→ EXERCISE INSTRUCTIONS
Lines before the one containing "Task: Run the" are to be skipped; reproduce that line and the rest of the records below exactly.

(Pixel coordinate grounding data)

□ □ □

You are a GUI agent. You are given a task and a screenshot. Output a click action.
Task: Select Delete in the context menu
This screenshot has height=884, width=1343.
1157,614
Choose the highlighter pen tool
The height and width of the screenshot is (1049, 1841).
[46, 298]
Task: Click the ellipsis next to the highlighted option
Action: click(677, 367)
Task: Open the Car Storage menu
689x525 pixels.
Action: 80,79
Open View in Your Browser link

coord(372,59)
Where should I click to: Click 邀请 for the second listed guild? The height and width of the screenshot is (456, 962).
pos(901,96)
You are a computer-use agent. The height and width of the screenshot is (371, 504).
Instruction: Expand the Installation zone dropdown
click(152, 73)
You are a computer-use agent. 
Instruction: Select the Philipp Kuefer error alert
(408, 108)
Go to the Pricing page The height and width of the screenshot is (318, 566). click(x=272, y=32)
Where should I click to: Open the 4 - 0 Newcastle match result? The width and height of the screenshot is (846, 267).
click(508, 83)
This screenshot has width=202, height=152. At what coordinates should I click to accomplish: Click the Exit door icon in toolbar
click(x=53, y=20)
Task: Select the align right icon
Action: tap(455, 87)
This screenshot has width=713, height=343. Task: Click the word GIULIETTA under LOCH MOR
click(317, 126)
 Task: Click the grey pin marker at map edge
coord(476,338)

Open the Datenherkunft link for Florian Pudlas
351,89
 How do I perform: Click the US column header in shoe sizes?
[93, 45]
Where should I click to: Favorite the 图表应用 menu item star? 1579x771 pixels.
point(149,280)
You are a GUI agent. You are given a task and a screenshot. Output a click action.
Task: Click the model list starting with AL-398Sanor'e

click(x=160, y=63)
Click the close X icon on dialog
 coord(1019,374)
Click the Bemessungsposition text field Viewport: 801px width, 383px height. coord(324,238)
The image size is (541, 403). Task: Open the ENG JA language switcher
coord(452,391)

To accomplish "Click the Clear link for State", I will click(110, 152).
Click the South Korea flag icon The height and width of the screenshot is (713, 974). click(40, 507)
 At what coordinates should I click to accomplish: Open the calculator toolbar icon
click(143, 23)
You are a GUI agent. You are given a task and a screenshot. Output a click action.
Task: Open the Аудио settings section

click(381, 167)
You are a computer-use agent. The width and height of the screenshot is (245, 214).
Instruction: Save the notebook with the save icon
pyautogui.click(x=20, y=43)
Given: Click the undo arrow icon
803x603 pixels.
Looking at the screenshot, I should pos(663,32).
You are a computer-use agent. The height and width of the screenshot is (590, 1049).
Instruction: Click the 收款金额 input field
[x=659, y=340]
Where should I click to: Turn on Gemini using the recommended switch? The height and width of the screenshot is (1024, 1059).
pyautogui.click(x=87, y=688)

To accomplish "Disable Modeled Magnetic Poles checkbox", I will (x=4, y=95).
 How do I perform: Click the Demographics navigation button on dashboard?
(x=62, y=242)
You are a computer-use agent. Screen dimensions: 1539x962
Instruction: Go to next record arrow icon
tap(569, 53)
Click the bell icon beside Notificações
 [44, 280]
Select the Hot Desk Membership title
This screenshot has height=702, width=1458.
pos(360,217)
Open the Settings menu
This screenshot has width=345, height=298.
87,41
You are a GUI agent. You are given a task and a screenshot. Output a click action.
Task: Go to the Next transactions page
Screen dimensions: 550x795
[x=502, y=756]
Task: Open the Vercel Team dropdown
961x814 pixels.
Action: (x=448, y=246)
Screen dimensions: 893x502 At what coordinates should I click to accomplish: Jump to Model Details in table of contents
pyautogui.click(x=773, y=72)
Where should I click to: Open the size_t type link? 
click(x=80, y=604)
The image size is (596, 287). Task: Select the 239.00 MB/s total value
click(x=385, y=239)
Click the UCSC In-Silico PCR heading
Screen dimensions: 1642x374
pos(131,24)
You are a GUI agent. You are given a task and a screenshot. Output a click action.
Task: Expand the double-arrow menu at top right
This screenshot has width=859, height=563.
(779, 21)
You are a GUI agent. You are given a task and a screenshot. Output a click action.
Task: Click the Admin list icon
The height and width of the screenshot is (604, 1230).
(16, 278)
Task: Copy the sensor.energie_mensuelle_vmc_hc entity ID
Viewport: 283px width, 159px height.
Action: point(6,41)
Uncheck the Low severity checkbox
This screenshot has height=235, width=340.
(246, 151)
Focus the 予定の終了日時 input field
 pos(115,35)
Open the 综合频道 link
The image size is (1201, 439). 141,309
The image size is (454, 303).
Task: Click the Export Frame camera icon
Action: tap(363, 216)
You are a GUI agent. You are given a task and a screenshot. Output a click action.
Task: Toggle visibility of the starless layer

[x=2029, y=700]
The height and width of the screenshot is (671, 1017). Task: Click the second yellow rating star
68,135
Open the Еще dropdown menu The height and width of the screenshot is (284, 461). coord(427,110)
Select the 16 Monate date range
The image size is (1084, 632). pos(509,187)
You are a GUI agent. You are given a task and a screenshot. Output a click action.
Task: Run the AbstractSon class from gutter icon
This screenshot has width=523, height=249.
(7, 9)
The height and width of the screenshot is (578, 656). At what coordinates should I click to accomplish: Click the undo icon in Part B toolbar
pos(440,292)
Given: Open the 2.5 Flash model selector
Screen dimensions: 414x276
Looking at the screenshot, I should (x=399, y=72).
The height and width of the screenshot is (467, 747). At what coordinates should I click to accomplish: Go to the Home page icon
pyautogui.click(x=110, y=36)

□ □ □

→ ANSWER BOX
Task: Run the AbstractSon class from gutter icon
This screenshot has width=523, height=249.
(7, 9)
The height and width of the screenshot is (578, 656). At what coordinates should I click to accomplish: Click the undo icon in Part B toolbar
pos(440,292)
Given: Open the 2.5 Flash model selector
Screen dimensions: 414x276
Looking at the screenshot, I should (x=399, y=72).
The height and width of the screenshot is (467, 747). At what coordinates should I click to accomplish: Go to the Home page icon
pyautogui.click(x=110, y=36)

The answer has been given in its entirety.